> Tarefa
Traduza para o inglês a seguinte frase do texto sobre o desabastecimento de medicamentos: "O medicamento é essencial para o transplante de medula óssea e sem ele o procedimento fica inviável em 50% dos casos."

> Trecho do documento
Desabastecimento de medicamentos para câncer e sífilis preocupa pacientes e saúde
Bussulfano, utilizado para transplante de medula de óssea, deixará de ser distribuído no país
Foto: Reprodução/ Getty Images
O ano de 2020 terminou com uma péssima notícia para os pacientes que necessitam fazer um transplante de medula óssea, o bussulfano. O medicamento é essencial para a realização do procedimento e deixará de ser distribuído no Brasil. Medicamentos utilizados no tratamento de sífilis também sofrem com desabastecimento no país.
A farmacêutica Pierre Fabre, única empresa que comercializa o bussulfano no Brasil, encerrou as atividades no exterior. O medicamento é essencial para o transplante de medula óssea e sem ele o procedimento fica inviável em 50% dos casos.
A professora Universidade Federal do Rio de Janeiro - Campus Macaé e farmacêutica, Luisa Arueira Chaves, destaca que esse não é um problema que surgiu apenas no ano passado, em meio à pandemia de Covid-19. Segundo ela, desde 1950 há registros de desabastecimento de medicação em algumas partes do mundo.
"Até os anos 2000, o desabastecimento era visto como um problema de demanda, em que os países não tinham dinheiro para comprar por questões de câmbio, desvalorização das moedas ou desorganização interna", descreve.
"Isso é muito importante para se definir políticas públicas globais e entender onde estão os gargalos desta cadeia de suprimentos", ressalta Chaves.

> Dados do exercício
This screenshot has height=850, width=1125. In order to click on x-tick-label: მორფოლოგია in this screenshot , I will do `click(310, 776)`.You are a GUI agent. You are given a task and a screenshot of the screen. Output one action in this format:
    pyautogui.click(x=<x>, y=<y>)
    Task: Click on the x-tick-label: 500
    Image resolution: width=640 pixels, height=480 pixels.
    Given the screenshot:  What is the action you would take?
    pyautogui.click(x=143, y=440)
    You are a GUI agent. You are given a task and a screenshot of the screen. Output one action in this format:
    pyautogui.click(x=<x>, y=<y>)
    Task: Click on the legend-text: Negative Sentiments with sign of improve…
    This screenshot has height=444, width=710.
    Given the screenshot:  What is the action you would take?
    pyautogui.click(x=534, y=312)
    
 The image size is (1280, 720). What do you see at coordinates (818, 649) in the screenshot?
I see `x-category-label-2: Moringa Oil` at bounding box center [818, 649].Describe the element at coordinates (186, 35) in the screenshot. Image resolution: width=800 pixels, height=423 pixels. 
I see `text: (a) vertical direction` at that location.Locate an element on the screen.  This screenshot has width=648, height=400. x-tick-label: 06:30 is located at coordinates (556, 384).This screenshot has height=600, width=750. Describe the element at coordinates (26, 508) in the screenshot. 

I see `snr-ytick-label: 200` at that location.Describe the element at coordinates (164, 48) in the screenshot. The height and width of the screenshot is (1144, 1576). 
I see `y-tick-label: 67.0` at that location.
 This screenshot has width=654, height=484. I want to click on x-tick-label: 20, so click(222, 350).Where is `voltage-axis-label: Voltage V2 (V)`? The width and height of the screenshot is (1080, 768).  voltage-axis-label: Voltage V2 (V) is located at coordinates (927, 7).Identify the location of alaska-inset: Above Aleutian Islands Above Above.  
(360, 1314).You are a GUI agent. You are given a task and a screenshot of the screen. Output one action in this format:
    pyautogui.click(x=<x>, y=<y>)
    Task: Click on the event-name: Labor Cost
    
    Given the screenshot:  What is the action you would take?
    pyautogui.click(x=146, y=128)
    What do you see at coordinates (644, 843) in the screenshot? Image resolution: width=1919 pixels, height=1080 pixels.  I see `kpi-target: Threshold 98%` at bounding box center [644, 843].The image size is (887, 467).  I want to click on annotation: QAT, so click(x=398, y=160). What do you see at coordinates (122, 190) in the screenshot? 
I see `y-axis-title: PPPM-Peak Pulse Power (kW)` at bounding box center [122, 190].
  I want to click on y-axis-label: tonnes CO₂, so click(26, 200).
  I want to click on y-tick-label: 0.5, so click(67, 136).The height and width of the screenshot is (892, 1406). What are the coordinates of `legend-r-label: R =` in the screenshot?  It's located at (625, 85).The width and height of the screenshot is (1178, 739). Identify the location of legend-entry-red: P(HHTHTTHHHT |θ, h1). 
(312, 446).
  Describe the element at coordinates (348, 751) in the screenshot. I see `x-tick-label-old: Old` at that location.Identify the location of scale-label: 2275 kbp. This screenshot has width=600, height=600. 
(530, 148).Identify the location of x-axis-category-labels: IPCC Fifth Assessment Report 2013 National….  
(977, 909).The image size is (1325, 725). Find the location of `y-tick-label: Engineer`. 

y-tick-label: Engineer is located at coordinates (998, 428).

> Resolução do problema
The drug is essential for bone marrow transplantation, and without it the procedure becomes unfeasible in 50% of cases.